An insulated beaker contains 250.0 grams of water at 25oC. Exactly 41.6 g of a
metal at 100.0oC was dropped in the beaker. The final temperature of the water
was 26.4oC. Assuming that no heat is lost in any other way, calculate the specific heat of the metal.
a. 0.159 J g-1 K-1
b. 0.478 J g-1 K-1
c. 0.0503 J g-1 K-1
d. 2.09 J g-1 K-1
i have no idea how to do this?
I did this for Bob about a half hour ago. Here is a link.
http://www.jiskha.com/display.cgi?id=1327199259
To solve this question, we can use the principle of conservation of energy.
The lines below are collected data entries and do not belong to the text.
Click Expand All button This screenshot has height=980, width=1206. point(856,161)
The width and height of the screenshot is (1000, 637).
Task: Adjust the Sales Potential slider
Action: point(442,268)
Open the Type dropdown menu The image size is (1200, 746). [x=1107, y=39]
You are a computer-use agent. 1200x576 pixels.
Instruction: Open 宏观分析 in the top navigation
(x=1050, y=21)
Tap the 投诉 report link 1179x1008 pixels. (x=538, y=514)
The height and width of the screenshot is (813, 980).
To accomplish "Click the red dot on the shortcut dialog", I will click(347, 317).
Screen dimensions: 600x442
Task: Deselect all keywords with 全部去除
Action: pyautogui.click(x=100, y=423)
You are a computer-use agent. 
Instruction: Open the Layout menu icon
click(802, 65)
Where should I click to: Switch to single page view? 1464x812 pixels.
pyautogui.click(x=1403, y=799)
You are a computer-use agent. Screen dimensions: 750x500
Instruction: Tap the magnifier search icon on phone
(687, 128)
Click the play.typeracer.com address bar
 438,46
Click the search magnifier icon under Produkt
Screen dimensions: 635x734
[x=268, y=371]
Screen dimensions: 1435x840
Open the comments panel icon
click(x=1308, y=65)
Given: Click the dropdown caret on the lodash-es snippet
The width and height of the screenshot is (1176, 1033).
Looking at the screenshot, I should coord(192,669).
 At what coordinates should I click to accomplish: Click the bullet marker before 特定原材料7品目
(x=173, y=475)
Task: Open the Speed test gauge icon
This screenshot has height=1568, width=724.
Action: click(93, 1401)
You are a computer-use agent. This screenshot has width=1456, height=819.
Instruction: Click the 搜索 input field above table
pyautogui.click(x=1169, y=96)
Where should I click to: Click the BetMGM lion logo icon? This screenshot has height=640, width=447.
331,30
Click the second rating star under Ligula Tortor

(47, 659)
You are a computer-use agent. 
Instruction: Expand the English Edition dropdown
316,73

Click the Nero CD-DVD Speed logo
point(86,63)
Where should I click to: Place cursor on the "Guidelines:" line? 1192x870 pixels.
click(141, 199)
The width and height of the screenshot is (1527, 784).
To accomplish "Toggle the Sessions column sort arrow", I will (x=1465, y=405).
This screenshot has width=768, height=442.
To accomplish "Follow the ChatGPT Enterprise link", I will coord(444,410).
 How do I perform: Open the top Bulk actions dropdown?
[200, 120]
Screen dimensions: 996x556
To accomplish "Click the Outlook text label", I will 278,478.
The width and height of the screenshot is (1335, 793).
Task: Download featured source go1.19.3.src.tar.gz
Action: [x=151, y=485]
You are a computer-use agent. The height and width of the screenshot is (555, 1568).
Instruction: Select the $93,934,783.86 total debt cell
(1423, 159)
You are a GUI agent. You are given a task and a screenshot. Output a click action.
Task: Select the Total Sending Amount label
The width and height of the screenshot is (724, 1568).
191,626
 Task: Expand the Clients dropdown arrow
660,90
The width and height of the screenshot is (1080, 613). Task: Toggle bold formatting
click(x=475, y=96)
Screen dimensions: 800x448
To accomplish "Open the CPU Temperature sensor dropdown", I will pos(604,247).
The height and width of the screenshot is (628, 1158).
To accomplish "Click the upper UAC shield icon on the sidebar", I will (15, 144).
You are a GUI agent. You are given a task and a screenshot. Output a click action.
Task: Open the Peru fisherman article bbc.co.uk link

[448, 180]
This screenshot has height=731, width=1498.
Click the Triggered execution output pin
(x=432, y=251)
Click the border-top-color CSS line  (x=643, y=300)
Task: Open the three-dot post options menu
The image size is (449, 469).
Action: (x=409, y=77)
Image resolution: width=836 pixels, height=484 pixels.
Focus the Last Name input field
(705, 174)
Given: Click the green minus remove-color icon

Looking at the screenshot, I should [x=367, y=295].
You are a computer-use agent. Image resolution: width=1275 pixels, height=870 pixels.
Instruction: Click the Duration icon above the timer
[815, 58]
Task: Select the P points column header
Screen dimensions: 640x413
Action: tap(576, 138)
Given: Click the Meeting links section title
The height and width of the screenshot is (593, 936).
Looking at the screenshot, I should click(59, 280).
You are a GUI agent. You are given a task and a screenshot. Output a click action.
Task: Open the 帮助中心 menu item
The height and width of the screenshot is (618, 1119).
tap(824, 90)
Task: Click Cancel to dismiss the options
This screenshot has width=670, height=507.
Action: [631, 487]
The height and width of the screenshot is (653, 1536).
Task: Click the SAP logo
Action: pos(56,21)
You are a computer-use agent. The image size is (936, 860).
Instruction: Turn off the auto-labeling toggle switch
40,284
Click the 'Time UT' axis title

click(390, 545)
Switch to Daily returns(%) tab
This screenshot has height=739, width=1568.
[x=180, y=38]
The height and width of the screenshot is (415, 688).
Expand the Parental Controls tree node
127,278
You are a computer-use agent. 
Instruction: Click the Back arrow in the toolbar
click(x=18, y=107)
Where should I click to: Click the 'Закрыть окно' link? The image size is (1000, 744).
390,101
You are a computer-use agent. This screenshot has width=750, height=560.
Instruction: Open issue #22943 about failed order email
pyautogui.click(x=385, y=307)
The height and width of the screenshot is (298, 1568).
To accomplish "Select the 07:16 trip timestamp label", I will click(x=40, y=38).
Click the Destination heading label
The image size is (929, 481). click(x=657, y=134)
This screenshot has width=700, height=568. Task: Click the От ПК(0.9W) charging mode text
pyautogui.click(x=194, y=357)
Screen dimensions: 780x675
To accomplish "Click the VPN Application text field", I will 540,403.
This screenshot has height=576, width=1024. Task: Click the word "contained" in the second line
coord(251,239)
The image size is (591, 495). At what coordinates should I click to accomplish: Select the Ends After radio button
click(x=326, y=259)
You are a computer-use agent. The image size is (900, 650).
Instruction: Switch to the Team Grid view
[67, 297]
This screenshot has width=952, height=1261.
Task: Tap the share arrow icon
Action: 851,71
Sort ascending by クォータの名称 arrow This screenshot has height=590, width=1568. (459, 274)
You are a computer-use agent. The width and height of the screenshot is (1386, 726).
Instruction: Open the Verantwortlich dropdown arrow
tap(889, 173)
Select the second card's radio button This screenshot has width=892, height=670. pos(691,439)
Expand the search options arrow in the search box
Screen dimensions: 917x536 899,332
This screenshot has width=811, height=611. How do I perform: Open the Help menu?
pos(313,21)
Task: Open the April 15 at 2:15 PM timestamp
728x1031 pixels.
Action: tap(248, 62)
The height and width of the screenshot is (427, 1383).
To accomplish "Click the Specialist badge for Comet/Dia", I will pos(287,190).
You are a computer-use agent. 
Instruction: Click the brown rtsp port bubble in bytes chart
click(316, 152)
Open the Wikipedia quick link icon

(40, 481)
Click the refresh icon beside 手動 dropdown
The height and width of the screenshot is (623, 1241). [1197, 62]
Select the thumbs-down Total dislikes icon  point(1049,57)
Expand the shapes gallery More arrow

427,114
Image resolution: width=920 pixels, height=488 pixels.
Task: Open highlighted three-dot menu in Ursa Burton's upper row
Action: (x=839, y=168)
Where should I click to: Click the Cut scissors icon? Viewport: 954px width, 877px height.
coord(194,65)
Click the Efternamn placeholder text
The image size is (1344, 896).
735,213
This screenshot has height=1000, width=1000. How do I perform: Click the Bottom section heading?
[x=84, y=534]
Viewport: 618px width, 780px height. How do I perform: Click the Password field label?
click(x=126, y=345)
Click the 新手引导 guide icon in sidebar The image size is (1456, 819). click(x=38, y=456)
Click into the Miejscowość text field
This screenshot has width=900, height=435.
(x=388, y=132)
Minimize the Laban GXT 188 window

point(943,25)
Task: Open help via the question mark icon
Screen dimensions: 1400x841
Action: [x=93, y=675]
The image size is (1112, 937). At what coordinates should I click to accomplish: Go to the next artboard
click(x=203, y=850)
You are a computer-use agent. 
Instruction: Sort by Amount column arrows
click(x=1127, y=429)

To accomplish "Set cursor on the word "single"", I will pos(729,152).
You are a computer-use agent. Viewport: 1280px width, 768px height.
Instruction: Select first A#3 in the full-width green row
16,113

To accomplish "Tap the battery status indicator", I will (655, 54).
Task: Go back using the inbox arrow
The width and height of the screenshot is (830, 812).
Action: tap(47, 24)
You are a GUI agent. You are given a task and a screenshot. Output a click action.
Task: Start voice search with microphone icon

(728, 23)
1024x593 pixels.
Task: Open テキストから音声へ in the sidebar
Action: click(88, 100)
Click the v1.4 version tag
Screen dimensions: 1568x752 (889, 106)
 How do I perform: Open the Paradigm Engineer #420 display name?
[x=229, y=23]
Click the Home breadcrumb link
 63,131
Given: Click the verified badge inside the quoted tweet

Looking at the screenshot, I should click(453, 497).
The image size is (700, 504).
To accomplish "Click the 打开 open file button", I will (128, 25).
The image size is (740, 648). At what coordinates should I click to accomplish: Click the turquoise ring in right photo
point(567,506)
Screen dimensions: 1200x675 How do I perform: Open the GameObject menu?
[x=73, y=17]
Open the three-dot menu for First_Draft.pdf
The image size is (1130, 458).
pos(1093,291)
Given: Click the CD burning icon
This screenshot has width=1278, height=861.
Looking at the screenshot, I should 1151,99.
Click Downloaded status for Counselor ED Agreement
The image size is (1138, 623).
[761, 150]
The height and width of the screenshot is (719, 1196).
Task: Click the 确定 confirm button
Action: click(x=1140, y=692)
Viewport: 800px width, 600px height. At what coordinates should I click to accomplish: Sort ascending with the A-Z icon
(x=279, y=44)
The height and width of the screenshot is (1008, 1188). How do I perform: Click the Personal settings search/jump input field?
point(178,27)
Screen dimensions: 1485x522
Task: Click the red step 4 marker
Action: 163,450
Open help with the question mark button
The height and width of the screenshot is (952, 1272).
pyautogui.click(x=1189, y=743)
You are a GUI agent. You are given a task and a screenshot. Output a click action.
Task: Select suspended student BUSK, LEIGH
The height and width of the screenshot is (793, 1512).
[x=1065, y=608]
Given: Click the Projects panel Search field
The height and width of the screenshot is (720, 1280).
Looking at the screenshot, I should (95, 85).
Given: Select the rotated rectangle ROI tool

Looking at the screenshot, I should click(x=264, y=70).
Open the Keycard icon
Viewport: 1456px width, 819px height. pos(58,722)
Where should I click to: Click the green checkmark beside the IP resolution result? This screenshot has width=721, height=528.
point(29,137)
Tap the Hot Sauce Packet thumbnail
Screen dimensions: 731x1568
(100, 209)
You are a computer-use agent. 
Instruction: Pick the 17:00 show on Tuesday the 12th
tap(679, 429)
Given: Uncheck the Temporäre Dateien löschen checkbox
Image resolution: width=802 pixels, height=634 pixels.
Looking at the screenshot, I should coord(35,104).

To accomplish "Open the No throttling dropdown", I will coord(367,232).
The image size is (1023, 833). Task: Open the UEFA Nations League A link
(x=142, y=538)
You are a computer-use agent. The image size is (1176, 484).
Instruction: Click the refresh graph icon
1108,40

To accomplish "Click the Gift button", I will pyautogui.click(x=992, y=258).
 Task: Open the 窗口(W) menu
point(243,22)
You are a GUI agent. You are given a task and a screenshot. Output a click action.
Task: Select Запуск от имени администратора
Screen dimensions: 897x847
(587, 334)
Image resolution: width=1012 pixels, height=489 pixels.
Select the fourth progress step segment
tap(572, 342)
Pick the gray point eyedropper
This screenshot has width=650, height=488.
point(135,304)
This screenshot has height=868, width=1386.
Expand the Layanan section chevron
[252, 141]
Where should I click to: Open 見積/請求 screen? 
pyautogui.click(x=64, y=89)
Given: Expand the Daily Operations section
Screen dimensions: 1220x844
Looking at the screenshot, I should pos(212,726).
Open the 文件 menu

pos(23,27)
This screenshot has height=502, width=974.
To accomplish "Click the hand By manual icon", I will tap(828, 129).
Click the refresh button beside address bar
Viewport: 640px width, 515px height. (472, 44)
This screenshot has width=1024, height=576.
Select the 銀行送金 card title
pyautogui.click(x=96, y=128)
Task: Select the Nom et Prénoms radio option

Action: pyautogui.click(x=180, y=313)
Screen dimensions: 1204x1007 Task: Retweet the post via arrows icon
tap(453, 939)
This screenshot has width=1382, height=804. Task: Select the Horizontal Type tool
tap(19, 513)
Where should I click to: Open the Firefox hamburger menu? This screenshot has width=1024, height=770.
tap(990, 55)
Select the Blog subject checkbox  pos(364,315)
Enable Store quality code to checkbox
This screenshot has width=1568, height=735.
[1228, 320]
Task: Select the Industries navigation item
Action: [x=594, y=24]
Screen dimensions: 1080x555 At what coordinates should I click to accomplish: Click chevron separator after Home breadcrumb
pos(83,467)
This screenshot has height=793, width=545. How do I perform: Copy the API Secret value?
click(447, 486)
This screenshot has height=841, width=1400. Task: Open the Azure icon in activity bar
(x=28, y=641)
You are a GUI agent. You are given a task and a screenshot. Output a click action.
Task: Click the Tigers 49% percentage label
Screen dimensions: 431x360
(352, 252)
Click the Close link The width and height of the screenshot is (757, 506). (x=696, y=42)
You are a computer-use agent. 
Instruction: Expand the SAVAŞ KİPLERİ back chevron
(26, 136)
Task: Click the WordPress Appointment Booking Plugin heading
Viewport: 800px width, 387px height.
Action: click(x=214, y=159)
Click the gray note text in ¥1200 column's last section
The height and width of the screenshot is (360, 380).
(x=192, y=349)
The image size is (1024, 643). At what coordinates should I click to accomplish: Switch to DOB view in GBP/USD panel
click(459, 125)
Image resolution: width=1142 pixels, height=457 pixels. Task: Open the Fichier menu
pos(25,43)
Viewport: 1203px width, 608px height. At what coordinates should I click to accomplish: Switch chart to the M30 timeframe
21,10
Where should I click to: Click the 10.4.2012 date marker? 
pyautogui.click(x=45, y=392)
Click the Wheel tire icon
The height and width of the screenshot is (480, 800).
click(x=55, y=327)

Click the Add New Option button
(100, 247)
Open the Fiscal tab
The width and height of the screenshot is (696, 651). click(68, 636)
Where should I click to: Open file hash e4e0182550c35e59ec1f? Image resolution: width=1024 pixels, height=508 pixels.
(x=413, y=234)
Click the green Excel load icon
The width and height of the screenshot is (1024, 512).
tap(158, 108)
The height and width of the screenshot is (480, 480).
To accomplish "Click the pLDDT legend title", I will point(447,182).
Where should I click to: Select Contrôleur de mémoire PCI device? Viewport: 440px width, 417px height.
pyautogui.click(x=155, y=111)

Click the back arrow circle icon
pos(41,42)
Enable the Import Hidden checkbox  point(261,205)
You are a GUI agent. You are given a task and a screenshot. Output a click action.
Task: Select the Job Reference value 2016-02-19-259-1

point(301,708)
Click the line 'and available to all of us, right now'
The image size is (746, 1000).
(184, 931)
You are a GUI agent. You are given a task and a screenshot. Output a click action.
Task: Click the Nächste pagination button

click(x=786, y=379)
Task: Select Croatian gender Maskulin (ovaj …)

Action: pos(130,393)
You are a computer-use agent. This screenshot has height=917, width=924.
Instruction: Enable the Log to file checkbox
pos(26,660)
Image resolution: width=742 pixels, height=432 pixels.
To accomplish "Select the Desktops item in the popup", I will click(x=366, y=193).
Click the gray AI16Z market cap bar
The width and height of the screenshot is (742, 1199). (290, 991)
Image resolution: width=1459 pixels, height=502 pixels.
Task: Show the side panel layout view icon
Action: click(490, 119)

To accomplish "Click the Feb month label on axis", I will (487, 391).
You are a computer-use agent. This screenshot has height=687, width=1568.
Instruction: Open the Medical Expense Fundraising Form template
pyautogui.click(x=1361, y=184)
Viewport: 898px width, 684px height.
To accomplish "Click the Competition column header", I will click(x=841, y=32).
According to this principle, the heat lost by the metal is equal to the heat gained by the water.
The equation for heat transfer is given by:
Q = m * c * ΔT
Where:
Q is the heat transferred (in Joules)
m is the mass of the substance (in grams)
c is the specific heat capacity of the substance (in J/g*K)
ΔT is the change in temperature (in Kelvin)
In this case, the heat lost by the metal is equal to the heat gained by the water. So we can set up the equation:
m * c * ΔT_metal = m * c * ΔT_water
Where:
ΔT_metal is the change in temperature for the metal (final temperature - initial temperature of the metal)
ΔT_water is the change in temperature for the water (final temperature - initial temperature of the water)
Plugging in the given values, we have:
41.6g * c * (26.4°C - 100.0°C) = 250.0g * 4.18 J/g°C * (26.4°C - 25°C)
Simplifying, we get:
-4138.24c = 41.5
Dividing both sides by -4138.24, we find:
c ≈ 0.01 J/g°C
Since the given options are in J/g*K, we need to convert °C to K by adding 273.15:
c ≈ 0.01 J/g*K
Therefore, the specific heat of the metal is approximately 0.01 J/g*K.
Since none of the given options directly match this value, we can select the closest option, which is:
c. 0.0503 J/g*K
Hence, the specific heat of the metal is approximately 0.0503 J/g*K.